Clerk stores user data in the US by default (EU region available on Enterprise plans). For Indonesian or Southeast Asian businesses with data residency requirements, or for any app handling sensitive PII that must stay in-region, Clerk may not be compliant out of the box. NextAuth with your own database gives you full control over data locality. Check your regulatory requirements before choosing a hosted auth provider — this is a decision that's painful to reverse.
Auth.js v5 was a major rewrite — universal runtime support (Edge, Node, Deno), a new unified config in auth.ts, and a cleaner TypeScript API. The adapter pattern improved significantly. However, with the Better Auth team taking over maintenance in late 2025, new Auth.js projects should evaluate Better Auth, which ships with more features and active development. For existing NextAuth v4 projects, v5 migration is well-documented but not urgent.

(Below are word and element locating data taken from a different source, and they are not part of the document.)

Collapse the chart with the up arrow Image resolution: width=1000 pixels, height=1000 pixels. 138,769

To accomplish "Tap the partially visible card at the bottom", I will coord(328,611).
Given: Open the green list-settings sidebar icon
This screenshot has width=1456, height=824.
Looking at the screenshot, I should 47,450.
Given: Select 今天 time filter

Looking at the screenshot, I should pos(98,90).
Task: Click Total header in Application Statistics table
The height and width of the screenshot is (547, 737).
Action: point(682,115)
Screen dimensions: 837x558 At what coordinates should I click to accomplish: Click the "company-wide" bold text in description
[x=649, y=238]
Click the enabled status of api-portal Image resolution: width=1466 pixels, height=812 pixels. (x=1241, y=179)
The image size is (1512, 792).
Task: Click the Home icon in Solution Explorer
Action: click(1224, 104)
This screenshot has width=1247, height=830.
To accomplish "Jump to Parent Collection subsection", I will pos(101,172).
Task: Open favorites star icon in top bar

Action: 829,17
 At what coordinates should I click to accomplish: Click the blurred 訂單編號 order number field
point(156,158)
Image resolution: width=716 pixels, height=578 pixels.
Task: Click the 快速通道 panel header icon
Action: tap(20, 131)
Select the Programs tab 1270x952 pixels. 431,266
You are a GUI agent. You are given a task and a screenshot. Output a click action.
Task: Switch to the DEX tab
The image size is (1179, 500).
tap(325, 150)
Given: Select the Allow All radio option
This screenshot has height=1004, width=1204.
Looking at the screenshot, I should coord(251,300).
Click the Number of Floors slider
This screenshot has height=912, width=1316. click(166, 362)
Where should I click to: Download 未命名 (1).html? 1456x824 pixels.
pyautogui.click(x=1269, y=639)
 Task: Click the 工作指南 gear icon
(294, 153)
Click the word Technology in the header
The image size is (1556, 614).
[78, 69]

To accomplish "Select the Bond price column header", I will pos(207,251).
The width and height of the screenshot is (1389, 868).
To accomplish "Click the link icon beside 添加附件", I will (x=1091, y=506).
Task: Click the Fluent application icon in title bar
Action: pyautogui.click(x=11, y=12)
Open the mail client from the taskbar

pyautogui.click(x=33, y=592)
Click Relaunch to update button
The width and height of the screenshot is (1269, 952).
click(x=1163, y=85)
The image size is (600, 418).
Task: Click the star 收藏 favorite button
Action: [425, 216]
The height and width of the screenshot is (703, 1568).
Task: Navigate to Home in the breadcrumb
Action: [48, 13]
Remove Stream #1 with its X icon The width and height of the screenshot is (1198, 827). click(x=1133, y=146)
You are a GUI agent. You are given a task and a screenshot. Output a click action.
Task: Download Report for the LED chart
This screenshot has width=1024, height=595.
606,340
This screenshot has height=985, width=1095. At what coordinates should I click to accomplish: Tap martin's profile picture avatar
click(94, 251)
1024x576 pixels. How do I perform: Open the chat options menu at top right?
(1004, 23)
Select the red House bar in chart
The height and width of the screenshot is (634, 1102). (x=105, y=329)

For client projects where I control the budget and the user count stays under 50k, I use Clerk. The productivity gain during early-stage development is real — I'm not debugging OAuth callbacks when I should be building product features. For open-source projects, internal tools, or any project where I want zero vendor dependency on auth, I use NextAuth/Auth.js with a PostgreSQL adapter. The data ownership matters when I'm building something long-term.
Choose Clerk if: you're building a consumer or B2C SaaS with straightforward auth needs, you value developer velocity, you need MFA and passkeys without custom implementation, and your user count justifies the cost. Choose NextAuth/Auth.js if: you need full data ownership, you have strict data residency requirements, you're building open-source software, or you're on a zero-budget project. The authentication choice is a business decision as much as a technical one — model out the total cost at your expected user scale before committing.